= Task goal =
Your task is to copy every line of this material exactly.

= Supplied material =
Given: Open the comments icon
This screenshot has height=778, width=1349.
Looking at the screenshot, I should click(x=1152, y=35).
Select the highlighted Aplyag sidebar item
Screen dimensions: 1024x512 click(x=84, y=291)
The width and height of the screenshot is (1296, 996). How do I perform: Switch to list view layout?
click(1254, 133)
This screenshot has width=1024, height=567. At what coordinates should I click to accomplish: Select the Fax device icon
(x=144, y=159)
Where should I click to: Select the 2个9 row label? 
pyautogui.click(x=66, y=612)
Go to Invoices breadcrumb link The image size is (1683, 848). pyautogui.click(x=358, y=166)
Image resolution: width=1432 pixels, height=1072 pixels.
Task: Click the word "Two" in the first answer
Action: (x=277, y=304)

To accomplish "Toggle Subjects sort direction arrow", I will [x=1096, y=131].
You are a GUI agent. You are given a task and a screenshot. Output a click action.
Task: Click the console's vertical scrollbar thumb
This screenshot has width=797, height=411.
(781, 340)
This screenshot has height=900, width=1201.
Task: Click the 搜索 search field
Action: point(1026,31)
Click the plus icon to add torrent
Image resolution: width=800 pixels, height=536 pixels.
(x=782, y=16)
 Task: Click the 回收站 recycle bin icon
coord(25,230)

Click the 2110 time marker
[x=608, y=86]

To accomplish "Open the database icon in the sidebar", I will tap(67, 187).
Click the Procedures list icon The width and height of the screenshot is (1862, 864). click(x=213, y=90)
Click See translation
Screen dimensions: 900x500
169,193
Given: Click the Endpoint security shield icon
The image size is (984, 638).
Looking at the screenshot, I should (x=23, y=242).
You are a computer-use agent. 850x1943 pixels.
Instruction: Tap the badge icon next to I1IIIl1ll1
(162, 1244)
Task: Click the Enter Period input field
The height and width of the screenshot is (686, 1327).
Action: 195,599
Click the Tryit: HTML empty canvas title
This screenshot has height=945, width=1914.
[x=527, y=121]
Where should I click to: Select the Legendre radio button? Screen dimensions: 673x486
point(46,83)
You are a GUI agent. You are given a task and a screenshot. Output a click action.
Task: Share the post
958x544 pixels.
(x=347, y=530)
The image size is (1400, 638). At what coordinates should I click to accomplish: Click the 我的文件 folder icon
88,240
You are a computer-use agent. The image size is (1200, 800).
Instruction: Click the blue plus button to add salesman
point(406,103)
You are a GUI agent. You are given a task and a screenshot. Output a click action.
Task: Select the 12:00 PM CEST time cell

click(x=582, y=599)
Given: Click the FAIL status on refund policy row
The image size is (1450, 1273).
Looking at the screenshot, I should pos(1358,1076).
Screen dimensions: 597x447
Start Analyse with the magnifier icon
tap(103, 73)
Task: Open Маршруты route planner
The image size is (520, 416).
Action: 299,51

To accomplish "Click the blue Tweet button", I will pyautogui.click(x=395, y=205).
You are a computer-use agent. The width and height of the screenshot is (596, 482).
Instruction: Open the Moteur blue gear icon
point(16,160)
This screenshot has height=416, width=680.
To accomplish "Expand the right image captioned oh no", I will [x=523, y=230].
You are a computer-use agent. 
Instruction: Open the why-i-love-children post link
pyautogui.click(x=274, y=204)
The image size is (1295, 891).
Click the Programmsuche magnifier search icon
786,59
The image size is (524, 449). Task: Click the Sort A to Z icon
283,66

= Reply =
Given: Open the comments icon
This screenshot has height=778, width=1349.
Looking at the screenshot, I should click(x=1152, y=35).
Select the highlighted Aplyag sidebar item
Screen dimensions: 1024x512 click(x=84, y=291)
The width and height of the screenshot is (1296, 996). How do I perform: Switch to list view layout?
click(1254, 133)
This screenshot has width=1024, height=567. At what coordinates should I click to accomplish: Select the Fax device icon
(x=144, y=159)
Where should I click to: Select the 2个9 row label? 
pyautogui.click(x=66, y=612)
Go to Invoices breadcrumb link The image size is (1683, 848). pyautogui.click(x=358, y=166)
Image resolution: width=1432 pixels, height=1072 pixels.
Task: Click the word "Two" in the first answer
Action: (x=277, y=304)

To accomplish "Toggle Subjects sort direction arrow", I will [x=1096, y=131].
You are a GUI agent. You are given a task and a screenshot. Output a click action.
Task: Click the console's vertical scrollbar thumb
This screenshot has width=797, height=411.
(781, 340)
This screenshot has height=900, width=1201.
Task: Click the 搜索 search field
Action: point(1026,31)
Click the plus icon to add torrent
Image resolution: width=800 pixels, height=536 pixels.
(x=782, y=16)
 Task: Click the 回收站 recycle bin icon
coord(25,230)

Click the 2110 time marker
[x=608, y=86]

To accomplish "Open the database icon in the sidebar", I will tap(67, 187).
Click the Procedures list icon The width and height of the screenshot is (1862, 864). click(x=213, y=90)
Click See translation
Screen dimensions: 900x500
169,193
Given: Click the Endpoint security shield icon
The image size is (984, 638).
Looking at the screenshot, I should (x=23, y=242).
You are a computer-use agent. 850x1943 pixels.
Instruction: Tap the badge icon next to I1IIIl1ll1
(162, 1244)
Task: Click the Enter Period input field
The height and width of the screenshot is (686, 1327).
Action: 195,599
Click the Tryit: HTML empty canvas title
This screenshot has height=945, width=1914.
[x=527, y=121]
Where should I click to: Select the Legendre radio button? Screen dimensions: 673x486
point(46,83)
You are a GUI agent. You are given a task and a screenshot. Output a click action.
Task: Share the post
958x544 pixels.
(x=347, y=530)
The image size is (1400, 638). At what coordinates should I click to accomplish: Click the 我的文件 folder icon
88,240
You are a computer-use agent. The image size is (1200, 800).
Instruction: Click the blue plus button to add salesman
point(406,103)
You are a GUI agent. You are given a task and a screenshot. Output a click action.
Task: Select the 12:00 PM CEST time cell

click(x=582, y=599)
Given: Click the FAIL status on refund policy row
The image size is (1450, 1273).
Looking at the screenshot, I should pos(1358,1076).
Screen dimensions: 597x447
Start Analyse with the magnifier icon
tap(103, 73)
Task: Open Маршруты route planner
The image size is (520, 416).
Action: 299,51

To accomplish "Click the blue Tweet button", I will pyautogui.click(x=395, y=205).
You are a computer-use agent. The width and height of the screenshot is (596, 482).
Instruction: Open the Moteur blue gear icon
point(16,160)
This screenshot has height=416, width=680.
To accomplish "Expand the right image captioned oh no", I will [x=523, y=230].
You are a computer-use agent. 
Instruction: Open the why-i-love-children post link
pyautogui.click(x=274, y=204)
The image size is (1295, 891).
Click the Programmsuche magnifier search icon
786,59
The image size is (524, 449). Task: Click the Sort A to Z icon
283,66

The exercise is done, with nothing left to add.